2. The "how far across" (that's x) is found by multiplying the "how far" (r) by the "cosine" of the angle (θ). So, x = r * cos(θ).
3. The "how far up" (that's y) is found by multiplying the "how far" (r) by the "sine" of the angle (θ). So, y = r * sin(θ).
4. In our problem, the "how far" (r) is 4, and the angle (θ) is $\frac{\pi}{6}$ (which is the same as 30 degrees).
5. Let's find 'x': x = 4 * cos($\frac{\pi}{6}$).

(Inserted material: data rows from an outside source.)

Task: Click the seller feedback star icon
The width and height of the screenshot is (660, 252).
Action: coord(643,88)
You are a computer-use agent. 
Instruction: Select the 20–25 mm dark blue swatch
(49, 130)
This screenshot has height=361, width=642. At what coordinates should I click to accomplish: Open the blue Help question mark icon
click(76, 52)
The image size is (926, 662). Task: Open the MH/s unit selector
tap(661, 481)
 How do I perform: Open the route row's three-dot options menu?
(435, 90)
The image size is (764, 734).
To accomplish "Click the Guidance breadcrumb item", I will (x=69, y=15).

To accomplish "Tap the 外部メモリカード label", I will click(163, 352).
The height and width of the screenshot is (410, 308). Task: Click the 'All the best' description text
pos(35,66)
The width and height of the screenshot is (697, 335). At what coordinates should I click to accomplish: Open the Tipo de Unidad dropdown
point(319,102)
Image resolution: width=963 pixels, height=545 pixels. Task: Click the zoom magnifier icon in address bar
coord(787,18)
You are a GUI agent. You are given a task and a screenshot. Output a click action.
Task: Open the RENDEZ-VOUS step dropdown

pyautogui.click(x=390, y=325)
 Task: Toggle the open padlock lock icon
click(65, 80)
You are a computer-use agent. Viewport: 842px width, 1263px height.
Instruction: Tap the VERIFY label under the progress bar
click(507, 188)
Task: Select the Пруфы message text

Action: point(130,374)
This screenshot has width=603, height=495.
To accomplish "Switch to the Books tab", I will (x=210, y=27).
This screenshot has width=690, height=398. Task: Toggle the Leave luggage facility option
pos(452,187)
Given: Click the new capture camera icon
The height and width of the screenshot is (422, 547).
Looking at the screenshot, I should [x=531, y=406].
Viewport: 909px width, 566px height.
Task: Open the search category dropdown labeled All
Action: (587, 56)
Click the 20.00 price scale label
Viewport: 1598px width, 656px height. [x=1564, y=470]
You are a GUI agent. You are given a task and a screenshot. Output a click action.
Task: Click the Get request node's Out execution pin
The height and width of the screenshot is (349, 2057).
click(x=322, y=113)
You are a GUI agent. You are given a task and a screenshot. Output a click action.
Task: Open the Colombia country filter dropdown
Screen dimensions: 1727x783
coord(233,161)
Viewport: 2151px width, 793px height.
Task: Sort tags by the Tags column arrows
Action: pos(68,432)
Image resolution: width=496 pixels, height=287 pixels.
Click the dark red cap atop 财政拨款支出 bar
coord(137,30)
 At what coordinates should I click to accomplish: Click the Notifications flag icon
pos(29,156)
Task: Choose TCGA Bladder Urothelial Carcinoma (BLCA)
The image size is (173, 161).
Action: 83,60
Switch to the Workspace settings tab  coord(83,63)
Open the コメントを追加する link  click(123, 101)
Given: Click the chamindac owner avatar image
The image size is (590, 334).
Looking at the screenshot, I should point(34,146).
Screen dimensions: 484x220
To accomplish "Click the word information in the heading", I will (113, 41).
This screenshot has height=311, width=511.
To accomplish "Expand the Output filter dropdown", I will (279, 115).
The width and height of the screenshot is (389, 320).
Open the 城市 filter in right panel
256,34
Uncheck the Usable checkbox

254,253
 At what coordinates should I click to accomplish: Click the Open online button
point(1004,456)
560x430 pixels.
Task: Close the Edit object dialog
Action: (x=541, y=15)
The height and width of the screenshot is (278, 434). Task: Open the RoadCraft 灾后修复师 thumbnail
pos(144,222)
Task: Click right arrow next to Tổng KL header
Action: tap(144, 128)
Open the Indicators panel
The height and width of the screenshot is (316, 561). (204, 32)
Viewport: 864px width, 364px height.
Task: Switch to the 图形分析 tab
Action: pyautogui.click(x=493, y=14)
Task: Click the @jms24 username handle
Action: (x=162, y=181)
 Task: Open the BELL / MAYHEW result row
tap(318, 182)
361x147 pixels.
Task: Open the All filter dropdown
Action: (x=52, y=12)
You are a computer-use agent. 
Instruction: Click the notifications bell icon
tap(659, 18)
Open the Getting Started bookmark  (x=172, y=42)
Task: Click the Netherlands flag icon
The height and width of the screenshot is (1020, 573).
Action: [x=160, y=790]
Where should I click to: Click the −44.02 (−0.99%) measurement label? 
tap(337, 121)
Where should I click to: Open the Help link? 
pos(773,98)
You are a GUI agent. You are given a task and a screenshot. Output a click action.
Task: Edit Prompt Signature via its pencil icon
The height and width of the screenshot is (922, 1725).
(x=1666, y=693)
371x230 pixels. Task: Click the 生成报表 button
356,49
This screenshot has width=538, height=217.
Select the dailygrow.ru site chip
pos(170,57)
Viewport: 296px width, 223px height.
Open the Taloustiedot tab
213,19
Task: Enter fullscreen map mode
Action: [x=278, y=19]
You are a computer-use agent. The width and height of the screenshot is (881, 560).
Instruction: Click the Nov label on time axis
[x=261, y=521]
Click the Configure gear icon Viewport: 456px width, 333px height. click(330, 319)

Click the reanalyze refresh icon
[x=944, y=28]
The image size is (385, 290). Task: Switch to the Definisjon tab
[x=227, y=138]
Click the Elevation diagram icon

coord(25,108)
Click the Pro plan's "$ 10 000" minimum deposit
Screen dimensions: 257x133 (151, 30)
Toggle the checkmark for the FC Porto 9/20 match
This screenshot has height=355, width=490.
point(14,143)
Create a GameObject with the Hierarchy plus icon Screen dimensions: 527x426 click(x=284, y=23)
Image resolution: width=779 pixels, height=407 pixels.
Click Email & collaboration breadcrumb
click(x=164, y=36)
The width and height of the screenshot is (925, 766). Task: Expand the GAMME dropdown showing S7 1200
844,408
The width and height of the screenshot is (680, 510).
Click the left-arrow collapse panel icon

I know that cos($\frac{\pi}{6}$) is $\frac{\sqrt{3}}{2}$. So, x = 4 * $\frac{\sqrt{3}}{2}$ = $2\sqrt{3}$.
6. Now let's find 'y': y = 4 * sin($\frac{\pi}{6}$). I know that sin($\frac{\pi}{6}$) is $\frac{1}{2}$. So, y = 4 * $\frac{1}{2}$ = 2.
7. So, the rectangular coordinates are ($2\sqrt{3}$, 2)! It's like converting a treasure map clue into a grid location!

Alternative answer

Answer:
$(2\sqrt{3}, 2)$

Explain
This is a question about changing coordinates from polar to rectangular, using what we learned about angles and triangles! . The solving step is:

1. First, let's understand what polar coordinates $(r, \theta)$ mean. The 'r' tells us how far a point is from the very center (the origin), and '$\theta$' tells us the angle it makes with the positive x-axis (like when you turn counter-clockwise). In our problem, $r=4$ and $\theta=\frac{\pi}{6}$ (which is 30 degrees).
2. To change these into rectangular coordinates $(x, y)$ – which just tell us how far left/right (x) and up/down (y) from the center a point is – we use two special helper formulas that come from right triangles:
* $x = r \times \cos(\theta)$
* $y = r \times \sin(\theta)$
3. Now, let's plug in our numbers! For $x$, we have $x = 4 \times \cos(\frac{\pi}{6})$. I remember from my math class that $\cos(\frac{\pi}{6})$ is $\frac{\sqrt{3}}{2}$. So, $x = 4 \times \frac{\sqrt{3}}{2} = 2\sqrt{3}$.
4. For $y$, we have $y = 4 \times \sin(\frac{\pi}{6})$. I also remember that $\sin(\frac{\pi}{6})$ is $\frac{1}{2}$. So, $y = 4 \times \frac{1}{2} = 2$.
5. Voila! We found both the 'x' and 'y' parts. So, the rectangular coordinates for our point are $(2\sqrt{3}, 2)$.